### WHAT IS REQUIRED
One figure is the whole answer: the number of lines below that contain the word "input".

### DATA IN THIS EXERCISE
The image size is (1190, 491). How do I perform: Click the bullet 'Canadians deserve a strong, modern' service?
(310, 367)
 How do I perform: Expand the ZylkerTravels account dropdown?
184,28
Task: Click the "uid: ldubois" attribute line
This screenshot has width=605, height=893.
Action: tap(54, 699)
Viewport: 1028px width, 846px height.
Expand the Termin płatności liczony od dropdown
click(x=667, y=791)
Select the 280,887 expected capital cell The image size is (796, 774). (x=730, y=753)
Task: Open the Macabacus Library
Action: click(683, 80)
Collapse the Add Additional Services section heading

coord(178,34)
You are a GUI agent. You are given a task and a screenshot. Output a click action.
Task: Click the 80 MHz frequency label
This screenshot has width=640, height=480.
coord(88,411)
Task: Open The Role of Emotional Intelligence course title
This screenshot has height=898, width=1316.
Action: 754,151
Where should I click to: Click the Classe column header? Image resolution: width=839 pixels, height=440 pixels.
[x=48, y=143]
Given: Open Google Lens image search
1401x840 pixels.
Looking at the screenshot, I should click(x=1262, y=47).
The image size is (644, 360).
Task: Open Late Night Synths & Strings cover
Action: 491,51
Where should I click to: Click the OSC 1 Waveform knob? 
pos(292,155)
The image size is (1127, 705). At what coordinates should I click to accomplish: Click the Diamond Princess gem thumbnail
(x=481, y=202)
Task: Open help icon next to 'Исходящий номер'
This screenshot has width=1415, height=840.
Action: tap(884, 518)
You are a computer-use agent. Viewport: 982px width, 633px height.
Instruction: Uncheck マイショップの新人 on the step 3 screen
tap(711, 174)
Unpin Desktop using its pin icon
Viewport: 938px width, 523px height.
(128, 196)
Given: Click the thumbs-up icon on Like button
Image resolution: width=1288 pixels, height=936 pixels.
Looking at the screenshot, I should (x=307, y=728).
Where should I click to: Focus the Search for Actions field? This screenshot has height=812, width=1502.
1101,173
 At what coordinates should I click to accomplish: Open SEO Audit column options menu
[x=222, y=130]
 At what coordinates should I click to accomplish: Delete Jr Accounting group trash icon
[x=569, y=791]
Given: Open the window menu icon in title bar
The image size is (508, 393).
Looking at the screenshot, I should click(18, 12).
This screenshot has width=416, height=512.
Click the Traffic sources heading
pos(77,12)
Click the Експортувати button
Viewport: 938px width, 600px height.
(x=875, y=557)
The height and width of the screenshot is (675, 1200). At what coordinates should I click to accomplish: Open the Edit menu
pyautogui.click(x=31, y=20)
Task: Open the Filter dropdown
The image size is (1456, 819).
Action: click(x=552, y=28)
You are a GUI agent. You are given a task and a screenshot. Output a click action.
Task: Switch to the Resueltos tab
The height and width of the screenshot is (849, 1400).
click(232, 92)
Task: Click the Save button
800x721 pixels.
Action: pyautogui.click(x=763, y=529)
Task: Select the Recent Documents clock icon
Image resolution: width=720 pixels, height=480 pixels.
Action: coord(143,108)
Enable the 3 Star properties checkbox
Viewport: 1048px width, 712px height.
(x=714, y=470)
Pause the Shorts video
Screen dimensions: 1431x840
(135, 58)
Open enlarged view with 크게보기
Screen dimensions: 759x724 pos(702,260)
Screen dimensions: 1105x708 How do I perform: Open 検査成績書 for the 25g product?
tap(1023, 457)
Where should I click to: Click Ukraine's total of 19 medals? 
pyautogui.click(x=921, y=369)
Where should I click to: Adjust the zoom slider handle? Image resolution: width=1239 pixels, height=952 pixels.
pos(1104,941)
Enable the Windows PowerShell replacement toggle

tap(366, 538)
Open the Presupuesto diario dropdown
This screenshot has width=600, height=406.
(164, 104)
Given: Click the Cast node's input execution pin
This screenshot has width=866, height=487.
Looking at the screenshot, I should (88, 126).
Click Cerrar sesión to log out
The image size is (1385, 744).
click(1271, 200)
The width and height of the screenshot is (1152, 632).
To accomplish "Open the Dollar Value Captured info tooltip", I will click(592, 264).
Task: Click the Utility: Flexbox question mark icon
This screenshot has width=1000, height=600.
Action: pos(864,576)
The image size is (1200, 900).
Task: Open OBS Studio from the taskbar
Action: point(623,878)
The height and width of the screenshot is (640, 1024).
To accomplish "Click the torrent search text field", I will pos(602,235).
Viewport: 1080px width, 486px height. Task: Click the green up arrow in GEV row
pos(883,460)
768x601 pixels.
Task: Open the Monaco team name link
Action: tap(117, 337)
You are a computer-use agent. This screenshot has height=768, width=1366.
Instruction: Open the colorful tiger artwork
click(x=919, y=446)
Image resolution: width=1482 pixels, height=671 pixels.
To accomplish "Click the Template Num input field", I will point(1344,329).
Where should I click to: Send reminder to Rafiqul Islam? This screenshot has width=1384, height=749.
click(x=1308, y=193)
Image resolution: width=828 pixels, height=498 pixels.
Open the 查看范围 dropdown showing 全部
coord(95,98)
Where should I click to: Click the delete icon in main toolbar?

### WRITTEN ANSWER
2